## REQUIRED WORK:
For each line of the data below that contains "checkbox", return that line.

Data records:
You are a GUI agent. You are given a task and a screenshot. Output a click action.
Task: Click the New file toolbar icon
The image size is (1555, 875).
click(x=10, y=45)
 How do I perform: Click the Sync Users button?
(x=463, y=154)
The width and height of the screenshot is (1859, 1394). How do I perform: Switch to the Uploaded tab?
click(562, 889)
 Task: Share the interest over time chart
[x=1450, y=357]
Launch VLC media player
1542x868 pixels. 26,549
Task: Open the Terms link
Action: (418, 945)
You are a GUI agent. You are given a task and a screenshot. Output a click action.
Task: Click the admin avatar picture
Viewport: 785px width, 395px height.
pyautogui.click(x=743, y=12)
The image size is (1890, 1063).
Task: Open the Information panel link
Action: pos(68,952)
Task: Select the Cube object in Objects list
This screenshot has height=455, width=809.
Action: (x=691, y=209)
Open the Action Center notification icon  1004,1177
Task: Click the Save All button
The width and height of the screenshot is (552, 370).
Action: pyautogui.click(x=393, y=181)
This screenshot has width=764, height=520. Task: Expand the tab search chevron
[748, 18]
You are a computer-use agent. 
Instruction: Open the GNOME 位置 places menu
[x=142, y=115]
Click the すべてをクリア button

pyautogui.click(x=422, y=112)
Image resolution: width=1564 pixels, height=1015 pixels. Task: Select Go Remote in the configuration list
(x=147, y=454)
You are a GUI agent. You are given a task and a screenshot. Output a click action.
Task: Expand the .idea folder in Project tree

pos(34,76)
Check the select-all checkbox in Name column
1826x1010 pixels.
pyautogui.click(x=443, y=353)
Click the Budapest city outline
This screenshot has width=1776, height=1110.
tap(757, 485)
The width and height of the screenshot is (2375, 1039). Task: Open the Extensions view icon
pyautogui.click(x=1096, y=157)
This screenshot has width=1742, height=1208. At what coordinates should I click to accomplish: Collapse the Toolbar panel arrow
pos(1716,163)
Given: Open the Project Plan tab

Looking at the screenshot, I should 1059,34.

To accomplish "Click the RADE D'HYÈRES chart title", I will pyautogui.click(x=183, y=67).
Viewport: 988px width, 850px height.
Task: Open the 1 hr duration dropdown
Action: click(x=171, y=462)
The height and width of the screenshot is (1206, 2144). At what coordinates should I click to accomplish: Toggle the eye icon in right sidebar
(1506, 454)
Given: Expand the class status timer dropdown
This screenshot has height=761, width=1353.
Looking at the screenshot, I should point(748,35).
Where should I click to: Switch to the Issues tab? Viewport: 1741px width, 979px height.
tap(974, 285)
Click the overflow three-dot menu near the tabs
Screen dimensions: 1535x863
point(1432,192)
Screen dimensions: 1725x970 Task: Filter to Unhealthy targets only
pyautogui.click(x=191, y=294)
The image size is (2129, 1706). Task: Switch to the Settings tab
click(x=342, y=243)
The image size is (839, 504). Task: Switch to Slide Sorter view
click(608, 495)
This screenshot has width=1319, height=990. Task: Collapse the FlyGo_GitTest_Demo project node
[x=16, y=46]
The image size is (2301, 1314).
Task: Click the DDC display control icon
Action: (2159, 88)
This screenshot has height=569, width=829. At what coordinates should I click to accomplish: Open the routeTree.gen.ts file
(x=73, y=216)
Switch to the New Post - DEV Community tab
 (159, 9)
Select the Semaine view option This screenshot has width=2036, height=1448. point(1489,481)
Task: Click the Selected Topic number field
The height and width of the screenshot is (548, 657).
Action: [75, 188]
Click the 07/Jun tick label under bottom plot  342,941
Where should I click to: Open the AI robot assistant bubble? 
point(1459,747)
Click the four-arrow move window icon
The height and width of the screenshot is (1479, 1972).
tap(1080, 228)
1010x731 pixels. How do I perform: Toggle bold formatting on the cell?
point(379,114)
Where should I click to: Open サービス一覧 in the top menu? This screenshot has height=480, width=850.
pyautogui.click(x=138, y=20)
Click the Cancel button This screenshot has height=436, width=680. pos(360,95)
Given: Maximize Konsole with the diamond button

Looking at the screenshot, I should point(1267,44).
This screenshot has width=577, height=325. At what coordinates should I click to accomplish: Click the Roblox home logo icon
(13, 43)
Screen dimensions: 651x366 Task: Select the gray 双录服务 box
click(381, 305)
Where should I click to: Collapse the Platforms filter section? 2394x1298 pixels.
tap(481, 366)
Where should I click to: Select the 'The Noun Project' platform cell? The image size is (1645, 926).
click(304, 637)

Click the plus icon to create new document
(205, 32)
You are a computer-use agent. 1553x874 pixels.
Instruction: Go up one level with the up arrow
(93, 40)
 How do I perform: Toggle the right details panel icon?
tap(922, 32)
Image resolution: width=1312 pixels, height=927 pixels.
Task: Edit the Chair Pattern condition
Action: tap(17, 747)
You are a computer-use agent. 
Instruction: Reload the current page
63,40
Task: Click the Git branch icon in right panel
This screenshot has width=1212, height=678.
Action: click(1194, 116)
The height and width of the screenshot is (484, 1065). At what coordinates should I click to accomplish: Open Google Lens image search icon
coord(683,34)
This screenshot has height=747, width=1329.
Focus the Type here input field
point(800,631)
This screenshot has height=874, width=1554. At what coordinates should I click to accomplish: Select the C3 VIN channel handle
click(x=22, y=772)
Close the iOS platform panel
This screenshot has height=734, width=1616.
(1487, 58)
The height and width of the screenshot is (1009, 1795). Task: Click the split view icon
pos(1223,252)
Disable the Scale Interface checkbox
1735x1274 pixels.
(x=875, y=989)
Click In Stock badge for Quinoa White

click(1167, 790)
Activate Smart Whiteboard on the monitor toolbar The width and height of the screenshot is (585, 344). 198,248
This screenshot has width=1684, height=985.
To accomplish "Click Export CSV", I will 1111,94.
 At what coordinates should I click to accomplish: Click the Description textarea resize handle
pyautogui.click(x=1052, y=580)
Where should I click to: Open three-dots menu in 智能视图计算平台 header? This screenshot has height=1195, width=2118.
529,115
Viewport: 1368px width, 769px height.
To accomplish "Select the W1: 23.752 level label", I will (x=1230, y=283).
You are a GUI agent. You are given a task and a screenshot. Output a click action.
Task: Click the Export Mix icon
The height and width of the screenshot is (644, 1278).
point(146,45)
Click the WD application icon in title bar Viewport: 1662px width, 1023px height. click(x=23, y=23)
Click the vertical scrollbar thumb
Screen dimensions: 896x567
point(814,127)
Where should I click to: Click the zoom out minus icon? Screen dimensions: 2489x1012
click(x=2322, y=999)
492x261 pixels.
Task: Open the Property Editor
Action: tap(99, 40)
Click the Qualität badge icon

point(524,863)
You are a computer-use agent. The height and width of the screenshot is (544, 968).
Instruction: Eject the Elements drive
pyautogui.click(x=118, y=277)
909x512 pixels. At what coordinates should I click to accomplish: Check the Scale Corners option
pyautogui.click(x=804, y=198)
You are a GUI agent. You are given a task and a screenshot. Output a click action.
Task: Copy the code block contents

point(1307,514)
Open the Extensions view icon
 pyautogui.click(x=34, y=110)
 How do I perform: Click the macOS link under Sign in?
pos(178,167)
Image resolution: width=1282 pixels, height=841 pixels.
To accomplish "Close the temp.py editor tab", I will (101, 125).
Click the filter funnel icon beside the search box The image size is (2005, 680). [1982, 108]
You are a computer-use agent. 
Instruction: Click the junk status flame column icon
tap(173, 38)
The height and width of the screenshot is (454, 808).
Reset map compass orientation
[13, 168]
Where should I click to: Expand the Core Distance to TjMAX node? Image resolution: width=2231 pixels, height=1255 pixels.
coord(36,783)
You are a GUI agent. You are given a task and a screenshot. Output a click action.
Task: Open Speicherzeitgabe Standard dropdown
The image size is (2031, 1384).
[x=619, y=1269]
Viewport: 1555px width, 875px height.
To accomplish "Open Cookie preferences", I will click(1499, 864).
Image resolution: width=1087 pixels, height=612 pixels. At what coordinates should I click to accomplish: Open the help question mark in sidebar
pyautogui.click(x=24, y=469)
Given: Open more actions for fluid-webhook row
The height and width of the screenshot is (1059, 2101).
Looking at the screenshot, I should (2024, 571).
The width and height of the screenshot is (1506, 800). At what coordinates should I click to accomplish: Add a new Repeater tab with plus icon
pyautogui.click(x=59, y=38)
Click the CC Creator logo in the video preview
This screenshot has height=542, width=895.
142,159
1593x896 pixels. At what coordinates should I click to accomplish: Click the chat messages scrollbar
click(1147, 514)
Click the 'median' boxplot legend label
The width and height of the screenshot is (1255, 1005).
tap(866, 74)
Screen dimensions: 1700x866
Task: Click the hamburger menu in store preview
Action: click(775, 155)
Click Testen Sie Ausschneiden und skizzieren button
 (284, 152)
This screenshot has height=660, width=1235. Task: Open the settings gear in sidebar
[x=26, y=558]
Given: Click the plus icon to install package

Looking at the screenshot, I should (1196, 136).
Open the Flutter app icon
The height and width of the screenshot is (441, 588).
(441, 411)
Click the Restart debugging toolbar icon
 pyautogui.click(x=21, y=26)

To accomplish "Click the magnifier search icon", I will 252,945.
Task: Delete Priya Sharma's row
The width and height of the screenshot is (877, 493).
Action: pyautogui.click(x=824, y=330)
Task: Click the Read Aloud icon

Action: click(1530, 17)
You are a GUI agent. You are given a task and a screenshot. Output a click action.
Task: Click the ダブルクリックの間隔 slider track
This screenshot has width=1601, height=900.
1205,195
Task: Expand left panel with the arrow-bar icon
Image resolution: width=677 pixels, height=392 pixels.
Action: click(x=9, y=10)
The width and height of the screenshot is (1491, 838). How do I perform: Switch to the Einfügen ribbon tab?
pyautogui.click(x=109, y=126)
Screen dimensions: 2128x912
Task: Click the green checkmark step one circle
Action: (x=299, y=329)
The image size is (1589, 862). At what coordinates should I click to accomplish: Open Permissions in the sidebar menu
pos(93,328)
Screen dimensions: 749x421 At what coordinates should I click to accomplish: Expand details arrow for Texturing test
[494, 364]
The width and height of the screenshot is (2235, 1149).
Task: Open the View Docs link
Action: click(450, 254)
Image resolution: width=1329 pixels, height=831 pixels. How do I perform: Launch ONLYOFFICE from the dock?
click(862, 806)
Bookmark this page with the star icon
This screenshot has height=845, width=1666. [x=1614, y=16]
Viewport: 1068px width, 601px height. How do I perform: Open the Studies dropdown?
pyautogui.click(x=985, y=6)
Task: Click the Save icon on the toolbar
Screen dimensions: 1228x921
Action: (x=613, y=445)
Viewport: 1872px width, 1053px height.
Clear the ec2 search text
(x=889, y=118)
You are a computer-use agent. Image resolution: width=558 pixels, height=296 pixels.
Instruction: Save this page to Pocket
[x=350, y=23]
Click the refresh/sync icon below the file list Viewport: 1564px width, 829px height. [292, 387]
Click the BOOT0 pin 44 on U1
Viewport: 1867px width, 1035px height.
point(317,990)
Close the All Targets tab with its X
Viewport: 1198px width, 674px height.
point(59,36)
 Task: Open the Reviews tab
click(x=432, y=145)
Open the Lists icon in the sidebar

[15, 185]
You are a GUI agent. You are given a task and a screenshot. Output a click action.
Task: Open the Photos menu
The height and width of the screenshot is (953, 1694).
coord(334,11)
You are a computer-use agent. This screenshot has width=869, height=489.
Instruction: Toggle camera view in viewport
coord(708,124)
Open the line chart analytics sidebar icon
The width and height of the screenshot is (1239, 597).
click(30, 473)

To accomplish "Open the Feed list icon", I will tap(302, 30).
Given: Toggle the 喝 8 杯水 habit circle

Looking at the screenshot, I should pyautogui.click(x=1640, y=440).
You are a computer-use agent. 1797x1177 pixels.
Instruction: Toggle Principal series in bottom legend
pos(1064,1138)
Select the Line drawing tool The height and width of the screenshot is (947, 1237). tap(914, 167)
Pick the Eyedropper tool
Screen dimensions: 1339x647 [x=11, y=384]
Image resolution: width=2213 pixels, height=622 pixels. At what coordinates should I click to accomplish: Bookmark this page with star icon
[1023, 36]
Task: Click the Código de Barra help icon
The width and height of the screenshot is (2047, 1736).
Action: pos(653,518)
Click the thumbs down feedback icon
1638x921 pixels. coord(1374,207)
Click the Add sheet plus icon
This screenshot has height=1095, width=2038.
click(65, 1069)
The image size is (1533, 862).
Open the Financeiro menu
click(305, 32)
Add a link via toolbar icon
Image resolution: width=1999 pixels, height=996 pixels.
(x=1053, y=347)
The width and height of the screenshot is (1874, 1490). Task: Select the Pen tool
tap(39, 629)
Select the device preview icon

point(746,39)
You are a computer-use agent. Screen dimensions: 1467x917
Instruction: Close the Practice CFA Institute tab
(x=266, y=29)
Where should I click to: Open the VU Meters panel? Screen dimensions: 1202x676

## ANSWER BOX:
Check the select-all checkbox in Name column
Disable the Scale Interface checkbox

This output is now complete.